From $40 to $7: How We Slashed Video Transcoding Costs with Serverless and Spot Instances

Jiju Thomas Mathew — Fri, 24 May 2024 23:21:23 +0000

We all know the struggle of managing cloud costs, especially when it comes to workloads with fluctuating demands. In this blog post, I'll share how we successfully migrated our video transcoding system from a costly EC2 on-demand setup to a serverless architecture with spot instances, achieving a dramatic reduction in monthly bills while significantly improving performance.

The Challenge: Expensive and Inflexible Transcoding

Our previous video transcoding system utilized a continuously running EC2 instance to process video files uploaded via FTP. This approach had several drawbacks:

High Cost: Even during idle periods with no video uploads, the EC2 instance incurred a recurring monthly cost of around $40.
Limited Scalability: The single instance couldn't automatically scale to handle bursts of video uploads, leading to processing delays.
Slow Processing Times: Videos could take up to an hour to process due to the fixed resources of the EC2 instance.
High Error Rate: We experienced a concerning 10% error rate during video processing.

The Solution: Serverless and Spot Instances to the Rescue
To address these challenges, we adopted a serverless architecture leveraging AWS Lambda functions and cost-effective EC2 Spot Instances.

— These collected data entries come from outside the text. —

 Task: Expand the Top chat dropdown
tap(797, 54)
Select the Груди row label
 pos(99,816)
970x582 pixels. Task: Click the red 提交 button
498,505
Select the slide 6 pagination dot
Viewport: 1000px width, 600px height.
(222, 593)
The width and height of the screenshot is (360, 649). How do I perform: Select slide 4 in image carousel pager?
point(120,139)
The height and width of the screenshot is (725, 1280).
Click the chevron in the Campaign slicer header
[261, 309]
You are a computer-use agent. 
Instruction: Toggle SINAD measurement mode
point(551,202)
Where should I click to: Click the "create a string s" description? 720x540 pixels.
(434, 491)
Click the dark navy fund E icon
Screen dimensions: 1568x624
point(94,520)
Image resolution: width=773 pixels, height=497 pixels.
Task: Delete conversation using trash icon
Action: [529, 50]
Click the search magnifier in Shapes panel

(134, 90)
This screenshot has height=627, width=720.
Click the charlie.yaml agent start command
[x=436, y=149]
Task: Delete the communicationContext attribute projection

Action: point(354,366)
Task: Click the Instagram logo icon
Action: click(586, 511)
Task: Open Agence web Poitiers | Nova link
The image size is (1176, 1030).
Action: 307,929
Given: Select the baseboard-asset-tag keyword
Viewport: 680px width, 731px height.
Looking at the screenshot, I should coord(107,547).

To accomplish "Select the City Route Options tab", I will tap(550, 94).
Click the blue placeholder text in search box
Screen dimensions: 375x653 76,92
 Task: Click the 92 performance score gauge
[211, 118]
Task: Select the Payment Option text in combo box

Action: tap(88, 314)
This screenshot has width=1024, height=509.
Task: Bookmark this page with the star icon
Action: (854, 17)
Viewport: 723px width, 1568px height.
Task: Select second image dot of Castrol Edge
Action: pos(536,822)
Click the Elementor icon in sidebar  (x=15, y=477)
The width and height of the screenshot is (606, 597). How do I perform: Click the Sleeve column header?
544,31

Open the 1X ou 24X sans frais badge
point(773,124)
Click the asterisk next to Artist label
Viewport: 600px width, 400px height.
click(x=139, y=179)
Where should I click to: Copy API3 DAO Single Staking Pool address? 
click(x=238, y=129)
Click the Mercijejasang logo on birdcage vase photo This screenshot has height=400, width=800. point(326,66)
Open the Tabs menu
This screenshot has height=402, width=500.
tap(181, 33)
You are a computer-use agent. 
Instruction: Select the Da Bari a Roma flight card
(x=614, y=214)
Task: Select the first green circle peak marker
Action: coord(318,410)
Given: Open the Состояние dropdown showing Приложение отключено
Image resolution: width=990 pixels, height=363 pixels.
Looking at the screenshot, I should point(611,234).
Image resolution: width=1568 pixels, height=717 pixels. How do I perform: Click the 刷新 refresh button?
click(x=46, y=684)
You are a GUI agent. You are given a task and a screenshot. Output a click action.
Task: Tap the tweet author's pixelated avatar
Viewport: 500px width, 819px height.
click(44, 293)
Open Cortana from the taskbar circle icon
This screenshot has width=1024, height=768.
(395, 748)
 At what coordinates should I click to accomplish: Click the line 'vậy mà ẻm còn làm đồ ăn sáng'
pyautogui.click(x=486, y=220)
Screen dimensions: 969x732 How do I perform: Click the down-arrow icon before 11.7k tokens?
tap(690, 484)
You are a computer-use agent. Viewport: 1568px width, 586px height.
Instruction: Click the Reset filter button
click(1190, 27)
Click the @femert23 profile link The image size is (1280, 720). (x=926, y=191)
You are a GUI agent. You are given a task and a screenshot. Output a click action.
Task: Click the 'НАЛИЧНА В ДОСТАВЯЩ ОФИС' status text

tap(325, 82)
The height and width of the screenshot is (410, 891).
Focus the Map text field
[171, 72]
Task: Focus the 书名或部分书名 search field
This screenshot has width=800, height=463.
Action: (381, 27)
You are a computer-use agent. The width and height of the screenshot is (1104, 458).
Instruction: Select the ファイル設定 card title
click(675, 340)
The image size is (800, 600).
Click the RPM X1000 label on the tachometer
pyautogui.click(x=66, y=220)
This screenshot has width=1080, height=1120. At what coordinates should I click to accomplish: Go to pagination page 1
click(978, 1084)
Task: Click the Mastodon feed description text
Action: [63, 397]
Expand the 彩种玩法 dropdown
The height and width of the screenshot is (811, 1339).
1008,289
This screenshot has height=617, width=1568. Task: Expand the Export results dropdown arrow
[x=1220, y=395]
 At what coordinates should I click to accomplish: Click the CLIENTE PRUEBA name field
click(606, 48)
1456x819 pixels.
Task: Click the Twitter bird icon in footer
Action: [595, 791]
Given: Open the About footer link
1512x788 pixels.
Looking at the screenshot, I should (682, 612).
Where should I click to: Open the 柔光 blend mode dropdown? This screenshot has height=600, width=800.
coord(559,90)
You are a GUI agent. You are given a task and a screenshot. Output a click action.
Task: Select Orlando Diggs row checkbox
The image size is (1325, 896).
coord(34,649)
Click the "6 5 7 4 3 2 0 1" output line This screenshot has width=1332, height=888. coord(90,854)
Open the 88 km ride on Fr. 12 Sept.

FTP File Processing & S3 Upload Lambda: This Lambda is on scheduled trigger checks for video file upload to the FTP server. It retrieves the file, copies it to a designated S3 bucket, and adds metadata for tracking.
Process Decider Lambda: This Lambda analyzes the uploaded video file. If the file size is below a certain threshold, it triggers the Transcoder Lambda for processing. For larger files, it initiates the Spot Bidder Lambda.
Transcoder Lambda: This Lambda utilizes a pre-compiled ffmpeg binary from a lambda layer to process smaller video files directly within the serverless environment.
Spot Bidder Lambda: This Lambda estimates the processing time for the large video file and analyzes spot instance pricing trends across different regions. The file information is pushed into an SQS Queue. It then requests a spot instance with the most competitive pricing to handle the transcoding task.
EC2 Spot Instance: Upon launch, the spot instance retrieves processing details from an SQS queue and utilizes ffmpeg to transcode the large video file. Once completed, it updates the SQS queue and terminates itself.
DynamoDB: This NoSQL database stores detailed metadata about each processed video file, including processing time and completion status.
SNS Topics: These topics are used for sending notifications regarding Lambda execution, spot instance launch/termination, and processing completion.
IAM Roles: Granular IAM roles are assigned to each component, ensuring least privilege access and enhanced security.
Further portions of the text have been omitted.